# judo and judo sport



## hand2handCombat (Aug 26, 2002)

can someone tell me the differnce between judo the sport and judo the martial art?can the sport  version be applied in cmobat?


----------



## tmanifold (Aug 26, 2002)

This has caused big fights recently. But here I go anyway.

Judo the sport is a modified version of the original judo. It is primarily sport focused and many of the techniques are of limited combat value.

original Judo is rarely taught below brown belt and comprises some techniques that have been banned from competition. It has some value in combat.

the problem with judo is that it is a sport although Judo does have some none sporting techniques and even some self defense stuff. I would say a judo man can do well in fights because Judo instills all the attributes needed to fight but the techniques are lacking.


tony


----------



## Kempojujutsu (Aug 26, 2002)

A year ago they had sport judo on Espn 2. The object was similar to high school wrestling. You got different points for the type of throw you excuted. From there you got like 15 seconds to do ground work which could earn you more points. After the throw and if they did any groundwork, they would stand them back up and start all over. Am not real sure on all the rules.
Bob


----------



## J-kid (Aug 27, 2002)

I do Judo/Jijutsu Wrestling and other forms of Wrestling at my gym.  and i would say Judo is really effective if you applie it right and some moves need modification to make them stronger in street fights,  My coach is a great self defense teacher and shows all sorts of diffrent ways of using judo jijutsu to take a oppent out,  But i have learned many types of grappling and say Judo works . I also work on striking,


----------



## tmanifold (Aug 27, 2002)

AJW?

Can you post a link to some info on this?

Tony


----------



## J-kid (Aug 28, 2002)

He was a physics proffesser at (thinking of what college)  let me ask my coach but ,  He inproved onalot of the moves and invented a few of his own, very skilled .  we work on all aspects of Grappling, IF you ask a few questions a will relay them to Coach,  Its kind of like Kenpo in a aspect because its the modefide version of karate.  this is the modefide version of judo / jijutsu just like BJJ is  diffrent.


----------



## Chiduce (Aug 28, 2002)

Judo was originally created as a philosophy of jujitsu or the more scientific approach for more deadly and dynamic throwing, breaking, choking and strangulation. When Dr. Kano decided that he would turn his philosophy into a sport, he took out the deadly moves, breaks, strangles, chokes,  and throws for the japanese government to make judo it's official sport martial art. For more information on how deadly, judo really is; go to url and  check out the jujitsu and judo artickes, you have 70 to choose from.        The url is http://www.kiyojuteryu.org/soke/articles.shtml
Sincerely, In Humility;
Chiduce!


----------



## Kirk (Aug 28, 2002)

**Source material**:
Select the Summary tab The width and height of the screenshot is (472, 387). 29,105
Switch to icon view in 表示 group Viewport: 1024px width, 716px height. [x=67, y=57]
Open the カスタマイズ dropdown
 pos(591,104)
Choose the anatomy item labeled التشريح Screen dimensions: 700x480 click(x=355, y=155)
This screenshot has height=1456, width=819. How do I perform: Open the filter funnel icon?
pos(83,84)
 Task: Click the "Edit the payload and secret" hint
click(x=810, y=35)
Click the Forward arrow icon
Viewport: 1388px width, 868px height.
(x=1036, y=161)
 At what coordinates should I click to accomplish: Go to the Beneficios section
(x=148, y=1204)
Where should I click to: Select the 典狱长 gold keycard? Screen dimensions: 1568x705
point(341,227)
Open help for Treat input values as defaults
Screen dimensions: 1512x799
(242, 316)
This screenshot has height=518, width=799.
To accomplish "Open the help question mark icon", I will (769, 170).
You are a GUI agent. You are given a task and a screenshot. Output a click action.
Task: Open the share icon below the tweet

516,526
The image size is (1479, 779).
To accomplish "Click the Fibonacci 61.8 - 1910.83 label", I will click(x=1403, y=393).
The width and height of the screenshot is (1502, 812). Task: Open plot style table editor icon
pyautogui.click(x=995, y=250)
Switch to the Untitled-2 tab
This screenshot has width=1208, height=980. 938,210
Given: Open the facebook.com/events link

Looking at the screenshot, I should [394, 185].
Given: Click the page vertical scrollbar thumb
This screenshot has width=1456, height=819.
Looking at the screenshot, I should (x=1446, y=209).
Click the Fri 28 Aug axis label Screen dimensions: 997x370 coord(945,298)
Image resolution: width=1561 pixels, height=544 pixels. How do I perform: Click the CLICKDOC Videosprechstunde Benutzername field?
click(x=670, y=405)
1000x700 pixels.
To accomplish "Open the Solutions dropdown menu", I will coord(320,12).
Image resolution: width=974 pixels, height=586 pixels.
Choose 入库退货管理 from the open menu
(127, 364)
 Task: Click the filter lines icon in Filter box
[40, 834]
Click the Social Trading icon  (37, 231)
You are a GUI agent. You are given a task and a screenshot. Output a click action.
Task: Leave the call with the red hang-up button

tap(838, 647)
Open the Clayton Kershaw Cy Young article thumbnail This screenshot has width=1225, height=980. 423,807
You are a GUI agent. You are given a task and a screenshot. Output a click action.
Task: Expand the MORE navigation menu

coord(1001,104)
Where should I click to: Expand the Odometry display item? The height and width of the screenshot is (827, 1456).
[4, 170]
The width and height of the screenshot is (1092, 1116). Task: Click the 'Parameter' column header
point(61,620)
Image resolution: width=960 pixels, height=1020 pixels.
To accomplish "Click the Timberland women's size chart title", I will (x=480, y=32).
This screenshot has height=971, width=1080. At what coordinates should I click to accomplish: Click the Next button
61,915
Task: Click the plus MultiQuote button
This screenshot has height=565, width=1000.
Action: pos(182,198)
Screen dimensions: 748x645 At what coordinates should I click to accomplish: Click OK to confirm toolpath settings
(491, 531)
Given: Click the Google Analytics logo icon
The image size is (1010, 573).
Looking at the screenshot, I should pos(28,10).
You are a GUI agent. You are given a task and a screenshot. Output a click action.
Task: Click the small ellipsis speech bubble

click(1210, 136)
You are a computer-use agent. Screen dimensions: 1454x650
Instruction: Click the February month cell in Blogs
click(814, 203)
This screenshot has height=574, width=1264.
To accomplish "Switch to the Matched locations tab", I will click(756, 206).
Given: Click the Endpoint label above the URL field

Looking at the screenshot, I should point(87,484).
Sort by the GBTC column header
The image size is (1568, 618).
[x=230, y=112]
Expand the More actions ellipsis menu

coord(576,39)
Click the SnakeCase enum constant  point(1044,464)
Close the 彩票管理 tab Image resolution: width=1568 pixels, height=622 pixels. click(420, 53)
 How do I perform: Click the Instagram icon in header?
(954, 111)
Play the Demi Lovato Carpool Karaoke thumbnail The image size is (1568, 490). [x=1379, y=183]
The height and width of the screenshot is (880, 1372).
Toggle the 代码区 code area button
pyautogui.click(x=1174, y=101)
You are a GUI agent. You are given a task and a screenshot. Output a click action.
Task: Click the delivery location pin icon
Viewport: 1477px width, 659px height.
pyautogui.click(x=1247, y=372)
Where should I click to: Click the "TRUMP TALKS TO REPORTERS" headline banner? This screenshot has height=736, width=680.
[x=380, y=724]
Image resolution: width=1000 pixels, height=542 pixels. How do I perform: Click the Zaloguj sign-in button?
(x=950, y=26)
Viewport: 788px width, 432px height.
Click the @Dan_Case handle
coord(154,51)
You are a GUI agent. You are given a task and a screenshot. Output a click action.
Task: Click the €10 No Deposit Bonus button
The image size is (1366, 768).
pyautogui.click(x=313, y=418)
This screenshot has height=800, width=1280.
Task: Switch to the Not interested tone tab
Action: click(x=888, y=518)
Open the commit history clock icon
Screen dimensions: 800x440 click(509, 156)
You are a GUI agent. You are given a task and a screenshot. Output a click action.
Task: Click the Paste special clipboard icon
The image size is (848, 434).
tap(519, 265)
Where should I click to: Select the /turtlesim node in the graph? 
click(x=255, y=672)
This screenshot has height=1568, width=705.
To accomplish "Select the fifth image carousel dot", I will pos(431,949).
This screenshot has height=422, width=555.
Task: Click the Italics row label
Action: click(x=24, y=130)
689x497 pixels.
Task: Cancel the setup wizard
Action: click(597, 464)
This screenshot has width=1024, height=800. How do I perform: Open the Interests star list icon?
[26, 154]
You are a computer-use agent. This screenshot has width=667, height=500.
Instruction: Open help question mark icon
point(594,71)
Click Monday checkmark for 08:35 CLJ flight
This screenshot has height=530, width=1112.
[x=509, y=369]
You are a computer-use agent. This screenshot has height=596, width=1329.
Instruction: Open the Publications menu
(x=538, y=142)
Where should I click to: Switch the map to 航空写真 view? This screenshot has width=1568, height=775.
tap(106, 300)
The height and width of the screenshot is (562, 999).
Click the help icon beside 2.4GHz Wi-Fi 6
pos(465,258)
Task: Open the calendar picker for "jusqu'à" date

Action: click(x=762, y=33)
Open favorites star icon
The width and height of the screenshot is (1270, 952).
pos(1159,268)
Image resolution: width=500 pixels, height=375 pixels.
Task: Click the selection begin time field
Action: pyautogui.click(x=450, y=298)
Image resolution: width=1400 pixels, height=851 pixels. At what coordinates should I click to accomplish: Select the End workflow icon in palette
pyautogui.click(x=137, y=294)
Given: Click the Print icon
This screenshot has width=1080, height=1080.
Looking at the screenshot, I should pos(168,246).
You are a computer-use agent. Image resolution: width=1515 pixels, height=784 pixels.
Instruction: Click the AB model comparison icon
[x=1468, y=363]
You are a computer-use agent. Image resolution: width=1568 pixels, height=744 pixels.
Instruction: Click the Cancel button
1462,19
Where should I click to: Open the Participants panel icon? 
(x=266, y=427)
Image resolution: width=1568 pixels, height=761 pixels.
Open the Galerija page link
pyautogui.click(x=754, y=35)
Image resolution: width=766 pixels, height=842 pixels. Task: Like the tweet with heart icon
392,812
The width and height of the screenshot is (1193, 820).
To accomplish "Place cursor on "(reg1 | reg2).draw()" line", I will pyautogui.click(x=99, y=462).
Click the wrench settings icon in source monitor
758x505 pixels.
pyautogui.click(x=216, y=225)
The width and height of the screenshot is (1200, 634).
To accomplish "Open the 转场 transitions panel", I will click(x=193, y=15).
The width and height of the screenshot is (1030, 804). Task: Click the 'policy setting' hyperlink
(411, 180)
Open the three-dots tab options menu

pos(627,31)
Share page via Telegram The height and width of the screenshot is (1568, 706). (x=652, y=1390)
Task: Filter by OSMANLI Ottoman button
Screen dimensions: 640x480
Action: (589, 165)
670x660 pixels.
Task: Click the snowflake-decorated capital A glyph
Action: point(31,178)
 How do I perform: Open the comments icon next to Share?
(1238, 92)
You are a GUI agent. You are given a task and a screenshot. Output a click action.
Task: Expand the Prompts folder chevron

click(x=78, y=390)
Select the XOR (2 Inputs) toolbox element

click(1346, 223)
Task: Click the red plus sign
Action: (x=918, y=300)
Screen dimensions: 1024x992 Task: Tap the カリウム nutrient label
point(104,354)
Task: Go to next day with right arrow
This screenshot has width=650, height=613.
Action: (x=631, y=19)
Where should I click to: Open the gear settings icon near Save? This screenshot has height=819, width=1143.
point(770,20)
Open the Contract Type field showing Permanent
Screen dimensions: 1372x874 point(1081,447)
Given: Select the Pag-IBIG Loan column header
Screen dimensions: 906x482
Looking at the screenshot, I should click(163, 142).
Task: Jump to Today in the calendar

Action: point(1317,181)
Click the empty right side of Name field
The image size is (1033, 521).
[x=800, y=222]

**Exercises**:
**1)** In the entries, swap "Instagram" for "Facebook" in the lines from the one with "Close the 彩票管理" up to and including the one with "(x=950, y=26)". Give back only those lines, with nothing else changed.
**2)** Carry on the forum thread about judo as a sport versus judo as a martial art from the point where it stops.

**Task-by-task results**:
**1)**
Close the 彩票管理 tab Image resolution: width=1568 pixels, height=622 pixels. click(420, 53)
 How do I perform: Click the Facebook icon in header?
(954, 111)
Play the Demi Lovato Carpool Karaoke thumbnail The image size is (1568, 490). [x=1379, y=183]
The height and width of the screenshot is (880, 1372).
Toggle the 代码区 code area button
pyautogui.click(x=1174, y=101)
You are a GUI agent. You are given a task and a screenshot. Output a click action.
Task: Click the delivery location pin icon
Viewport: 1477px width, 659px height.
pyautogui.click(x=1247, y=372)
Where should I click to: Click the "TRUMP TALKS TO REPORTERS" headline banner? This screenshot has height=736, width=680.
[x=380, y=724]
Image resolution: width=1000 pixels, height=542 pixels. How do I perform: Click the Zaloguj sign-in button?
(x=950, y=26)

**2)**
> _Originally posted by Judo-kid _
> 
> *He was a physics proffesser at (thinking of what college)  let me ask my coach but ,  He inproved onalot of the moves and invented a few of his own, very skilled .  we work on all aspects of Grappling, IF you ask a few questions a will relay them to Coach,  Its kind of like Kenpo in a aspect because its the modefide version of karate.  this is the modefide version of judo / jijutsu just like BJJ is  diffrent. *



Go check again, Kenpo is NOT a modified version of karate.  
While it has a japanese influence, most kenpo practiced in America
has a heavy chinese influence.  Karate is a linear style, and 
Kenpo, although linear and circular is more circular than linear.
There's a big, big difference between Japanese Karate, and 
Kenpo.  Kenpo is more like Kung Fu.


----------



## arnisador (Aug 28, 2002)

> _Originally posted by Kirk _
> 
> *There's a big, big difference between Japanese Karate, and
> Kenpo. Kenpo is more like Kung Fu. *



I agree, though in fairness Kenpo is modified Southern Chinese Kung Fu, which is the main component of Okinawan Karate, which is what Japanese Karate is a modified version of, so there _is_ a connection, however distant.


----------



## J-kid (Aug 29, 2002)

I just meant that its a diffrent style of Judo/jijutsu thats all,.  I thought someone might have a question for me to ask my coach, I was just going off of what i heard about kenpo to make a example, Your friend Judo-kid.


----------



## sammy3170 (Aug 29, 2002)

> _Originally posted by hand2handCombat _
> 
> *can someone tell me the differnce between judo the sport and judo the martial art?can the sport  version be applied in cmobat? *




Try looking at it this way.  Lets say 90% of attackers in the street have no knowledge of breakfalling and if a half descent Judoka can avoid the initial blows and get into a standing grapple with their foe then any number of throws can be executed and personally I would rather be smacked in the head than be thrown without breakfalling.  Also a lot of judos throws can be altered somewhat so the opponent actually lands on their head or at least very awkwardly.    The ground fighting is also very good minus the competition pins ie. kesagatame (scarf hold).

Just some thoughts 
Cheers
Sammy


----------



## Abbax8 (Sep 15, 2002)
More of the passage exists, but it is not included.